§ **INSTRUCTION 1**
Find every line of the records that contains the string "perform", and copy each of those lines in full.

§ **PAGE TEXT**
******
9. At the 1:18 mark, you tell us that "Several prominent silver brokers charge twenty or thirty dollars more for a similar silver dollar. These minted silver dollars are heavy with .900 Pure Silver..."
Ok, STOP. Now the dishonesty has become blatant for anyone willing to actually listen to this ad with their brain in the "ON" position. I'm not going to ask for the names of the "prominent silver brokers" because that's not the real point. The REAL deception is in two parts here- First, the brokers charge "twenty or thirty dollars more" for a silver dollar SIMILAR to the one being hawked here. What does "similar" mean? It doesn't mean the same- so though the narrator clearly wants you to think so, those other brokers are NOT selling the SAME coin being offered here at a higher price. THEY ARE SELLING A DIFFERENT COIN. Second, WHICH minted silver dollars are "heavy with .900 pure silver?" Well, since you've already told us that the ones YOU are selling contain .77 pure silver (check the 44-second mark) we can only assume that you are talking about the coins offered by your competitors. That explains why they cost more- though you don't want us to put that all together, do you?
******
§ **Records for locating described items**
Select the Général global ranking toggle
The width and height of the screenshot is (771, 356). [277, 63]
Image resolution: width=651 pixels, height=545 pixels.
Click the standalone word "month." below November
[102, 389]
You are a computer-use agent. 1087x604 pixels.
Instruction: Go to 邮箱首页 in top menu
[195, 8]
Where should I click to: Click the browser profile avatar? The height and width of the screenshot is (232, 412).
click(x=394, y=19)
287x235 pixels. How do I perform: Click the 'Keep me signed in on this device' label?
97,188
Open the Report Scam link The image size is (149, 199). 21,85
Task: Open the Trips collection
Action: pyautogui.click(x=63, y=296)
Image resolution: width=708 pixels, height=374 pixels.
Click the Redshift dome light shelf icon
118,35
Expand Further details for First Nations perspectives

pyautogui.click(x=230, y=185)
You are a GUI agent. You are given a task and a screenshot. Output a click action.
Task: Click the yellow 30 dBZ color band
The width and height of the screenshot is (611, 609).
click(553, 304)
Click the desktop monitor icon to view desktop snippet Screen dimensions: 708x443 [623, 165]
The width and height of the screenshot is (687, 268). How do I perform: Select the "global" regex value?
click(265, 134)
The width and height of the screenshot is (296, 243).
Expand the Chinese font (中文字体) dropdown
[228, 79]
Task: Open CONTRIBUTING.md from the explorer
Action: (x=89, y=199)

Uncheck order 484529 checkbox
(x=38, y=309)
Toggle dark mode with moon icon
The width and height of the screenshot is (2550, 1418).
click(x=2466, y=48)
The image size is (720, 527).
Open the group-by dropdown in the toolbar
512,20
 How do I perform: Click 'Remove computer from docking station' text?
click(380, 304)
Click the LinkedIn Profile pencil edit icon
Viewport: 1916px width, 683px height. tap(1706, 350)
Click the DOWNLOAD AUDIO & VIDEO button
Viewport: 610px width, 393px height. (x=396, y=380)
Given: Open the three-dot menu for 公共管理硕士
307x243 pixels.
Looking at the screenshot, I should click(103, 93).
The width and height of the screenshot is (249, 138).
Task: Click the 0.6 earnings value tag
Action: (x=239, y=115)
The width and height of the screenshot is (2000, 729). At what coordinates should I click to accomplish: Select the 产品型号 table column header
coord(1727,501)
******
§ **INSTRUCTION 2**
Translate this sentence from the critique of the silver dollar ad above into Spanish: "That explains why they cost more- though you don't want us to put that all together, do you?"

§ **EXERCISE RESPONSE 1**
287x235 pixels. How do I perform: Click the 'Keep me signed in on this device' label?
The width and height of the screenshot is (687, 268). How do I perform: Select the "global" regex value?
 How do I perform: Click 'Remove computer from docking station' text?

§ **EXERCISE RESPONSE 2**
Eso explica por qué cuestan más, aunque usted no quiere que atemos todos los cabos, ¿verdad?